[Stored records]
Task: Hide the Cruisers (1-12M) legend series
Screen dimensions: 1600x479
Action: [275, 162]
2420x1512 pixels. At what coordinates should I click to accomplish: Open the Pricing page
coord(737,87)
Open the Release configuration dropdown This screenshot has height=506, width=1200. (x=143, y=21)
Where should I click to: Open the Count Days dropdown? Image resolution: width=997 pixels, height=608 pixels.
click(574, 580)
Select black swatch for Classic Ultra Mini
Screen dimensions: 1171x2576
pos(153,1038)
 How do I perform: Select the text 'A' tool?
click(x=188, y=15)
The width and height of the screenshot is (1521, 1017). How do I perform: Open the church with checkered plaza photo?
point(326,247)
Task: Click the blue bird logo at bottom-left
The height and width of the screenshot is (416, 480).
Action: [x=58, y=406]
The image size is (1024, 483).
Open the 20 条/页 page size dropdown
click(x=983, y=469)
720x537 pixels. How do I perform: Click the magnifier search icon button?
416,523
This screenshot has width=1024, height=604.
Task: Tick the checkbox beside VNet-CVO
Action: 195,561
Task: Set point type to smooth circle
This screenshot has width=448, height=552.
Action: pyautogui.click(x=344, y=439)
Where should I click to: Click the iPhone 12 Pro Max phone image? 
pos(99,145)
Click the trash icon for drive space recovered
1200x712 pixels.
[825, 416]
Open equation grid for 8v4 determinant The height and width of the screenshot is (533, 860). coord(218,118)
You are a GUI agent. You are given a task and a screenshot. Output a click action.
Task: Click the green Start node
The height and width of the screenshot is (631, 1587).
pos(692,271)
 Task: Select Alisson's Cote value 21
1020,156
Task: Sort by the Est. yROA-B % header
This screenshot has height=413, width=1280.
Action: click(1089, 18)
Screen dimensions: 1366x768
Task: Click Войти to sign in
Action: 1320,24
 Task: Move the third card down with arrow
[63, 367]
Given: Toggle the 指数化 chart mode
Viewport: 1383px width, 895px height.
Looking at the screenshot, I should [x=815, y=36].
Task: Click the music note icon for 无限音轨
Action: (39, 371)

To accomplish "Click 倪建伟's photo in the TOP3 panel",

■ PROBLEM
Restate the data word for word.

■ ANSWER SPACE
Task: Hide the Cruisers (1-12M) legend series
Screen dimensions: 1600x479
Action: [275, 162]
2420x1512 pixels. At what coordinates should I click to accomplish: Open the Pricing page
coord(737,87)
Open the Release configuration dropdown This screenshot has height=506, width=1200. (x=143, y=21)
Where should I click to: Open the Count Days dropdown? Image resolution: width=997 pixels, height=608 pixels.
click(574, 580)
Select black swatch for Classic Ultra Mini
Screen dimensions: 1171x2576
pos(153,1038)
 How do I perform: Select the text 'A' tool?
click(x=188, y=15)
The width and height of the screenshot is (1521, 1017). How do I perform: Open the church with checkered plaza photo?
point(326,247)
Task: Click the blue bird logo at bottom-left
The height and width of the screenshot is (416, 480).
Action: [x=58, y=406]
The image size is (1024, 483).
Open the 20 条/页 page size dropdown
click(x=983, y=469)
720x537 pixels. How do I perform: Click the magnifier search icon button?
416,523
This screenshot has width=1024, height=604.
Task: Tick the checkbox beside VNet-CVO
Action: 195,561
Task: Set point type to smooth circle
This screenshot has width=448, height=552.
Action: pyautogui.click(x=344, y=439)
Where should I click to: Click the iPhone 12 Pro Max phone image? 
pos(99,145)
Click the trash icon for drive space recovered
1200x712 pixels.
[825, 416]
Open equation grid for 8v4 determinant The height and width of the screenshot is (533, 860). coord(218,118)
You are a GUI agent. You are given a task and a screenshot. Output a click action.
Task: Click the green Start node
The height and width of the screenshot is (631, 1587).
pos(692,271)
 Task: Select Alisson's Cote value 21
1020,156
Task: Sort by the Est. yROA-B % header
This screenshot has height=413, width=1280.
Action: click(1089, 18)
Screen dimensions: 1366x768
Task: Click Войти to sign in
Action: 1320,24
 Task: Move the third card down with arrow
[63, 367]
Given: Toggle the 指数化 chart mode
Viewport: 1383px width, 895px height.
Looking at the screenshot, I should [x=815, y=36].
Task: Click the music note icon for 无限音轨
Action: (39, 371)

To accomplish "Click 倪建伟's photo in the TOP3 panel",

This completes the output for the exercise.